Friday, January 29, 2010

Organically created major comic events and webcomics…

My comments on Blackest Night have been sparse, because I’ve been so excited by the event that I didn’t want to jinx it. The reason for my excitement lies in the fact that Blackest Night premise seems organic to me.

Allow me to explain. If you know the history of the guardians (who they are and some of the stuff they’ve done) and the GL Corps (how they operate) only superficially to mildly well, you would believe premise of Blackest Night. It’s even believable that Nekron would try to exploit the above. Blackest Night seems to be the product of organic extrapolation in that sense.

Yet more organic creation for your enjoyment:

A while back, I came across a superhero team webcomic called Awesome Storm Justice 41, which was created via spontaneous organic collaboration: an internet forum discussion turned into a webcomic with multiple collaborators. It all started when internet forum members were just playing around with superhero ideas when a commenter noted that it sounded cool and came up with the name Awesome Storm Justice 41 right there. The peeps on the forum loved the name and adopted it for actual webcomic project. They even had an open call for character concepts (hero name and proposed powers) to be used in webcomic. It must’ve been quite a feeling to be part of this type of spontaneous event. It’s a comedy webcomic, by the way.

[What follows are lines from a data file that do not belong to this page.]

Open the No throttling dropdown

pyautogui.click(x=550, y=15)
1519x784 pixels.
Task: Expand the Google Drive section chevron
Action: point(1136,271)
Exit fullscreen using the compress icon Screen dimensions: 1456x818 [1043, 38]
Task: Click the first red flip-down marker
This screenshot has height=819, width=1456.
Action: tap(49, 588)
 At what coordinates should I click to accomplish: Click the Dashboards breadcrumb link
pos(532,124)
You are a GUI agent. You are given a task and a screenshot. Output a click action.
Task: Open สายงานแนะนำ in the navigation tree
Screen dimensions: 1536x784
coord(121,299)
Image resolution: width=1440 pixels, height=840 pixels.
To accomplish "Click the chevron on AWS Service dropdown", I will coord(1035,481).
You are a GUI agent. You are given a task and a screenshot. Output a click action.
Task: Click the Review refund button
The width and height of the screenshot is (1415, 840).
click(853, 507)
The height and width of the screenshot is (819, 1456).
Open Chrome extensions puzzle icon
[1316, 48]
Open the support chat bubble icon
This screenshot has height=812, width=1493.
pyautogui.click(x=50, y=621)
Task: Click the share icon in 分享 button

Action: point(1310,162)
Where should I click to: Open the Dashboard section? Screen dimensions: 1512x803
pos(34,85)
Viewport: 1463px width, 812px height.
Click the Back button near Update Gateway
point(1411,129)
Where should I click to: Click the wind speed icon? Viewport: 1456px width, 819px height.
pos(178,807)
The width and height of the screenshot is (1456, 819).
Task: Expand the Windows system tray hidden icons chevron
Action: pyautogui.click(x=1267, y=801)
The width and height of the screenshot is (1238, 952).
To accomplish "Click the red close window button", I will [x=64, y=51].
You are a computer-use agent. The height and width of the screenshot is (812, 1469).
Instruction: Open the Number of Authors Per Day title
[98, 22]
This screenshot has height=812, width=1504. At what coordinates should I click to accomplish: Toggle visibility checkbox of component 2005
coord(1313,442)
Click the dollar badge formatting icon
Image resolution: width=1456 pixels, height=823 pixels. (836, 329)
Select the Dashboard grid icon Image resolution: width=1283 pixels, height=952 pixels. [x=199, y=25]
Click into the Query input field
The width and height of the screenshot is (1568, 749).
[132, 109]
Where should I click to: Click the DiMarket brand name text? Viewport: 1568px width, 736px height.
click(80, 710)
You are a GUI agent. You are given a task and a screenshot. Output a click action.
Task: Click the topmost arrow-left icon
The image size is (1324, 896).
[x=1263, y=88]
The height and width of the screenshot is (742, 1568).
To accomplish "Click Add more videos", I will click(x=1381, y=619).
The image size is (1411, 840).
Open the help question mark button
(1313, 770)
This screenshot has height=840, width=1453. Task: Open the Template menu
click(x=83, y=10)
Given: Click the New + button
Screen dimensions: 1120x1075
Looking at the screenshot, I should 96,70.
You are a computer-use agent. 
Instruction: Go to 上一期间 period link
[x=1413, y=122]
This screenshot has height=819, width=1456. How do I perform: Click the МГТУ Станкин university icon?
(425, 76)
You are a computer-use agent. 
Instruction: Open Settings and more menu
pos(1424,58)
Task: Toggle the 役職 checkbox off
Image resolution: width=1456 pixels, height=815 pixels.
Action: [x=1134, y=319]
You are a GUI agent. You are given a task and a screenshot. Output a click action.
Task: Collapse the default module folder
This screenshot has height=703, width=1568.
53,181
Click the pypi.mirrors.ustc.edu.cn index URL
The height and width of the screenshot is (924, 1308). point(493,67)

Please note that this post was NOT meant to suggest that Organic is always better, as is illustrated with this image:

1 comment:

  1. I love spontaneous collaborations where ideas come to fruition. I also love the camaraderie what comes with that kind of collaboration. (Which is why, when I was younger, I yearned to work at Pixar.)

    John Truby always promotes organic storytelling. I wonder of Geoff Johns has read up on him, or if comic writing sticks to its own methods of storytelling.

    I've got somewhat mixed feelings about Blackest Night. I'm liking it for the metatextual elements. (i.e. looking at how death is treated in comics.) On the whole, I like it. (I think it's the spinoff miniseries that have rubbed me the wrong way, mostly because they're too much of the same formula.) I think if I could keep my Guardian history straight, I'd appreciate it more. But I did read the Sinestro Corps War/War of Light, so I have a general handle on the backstory.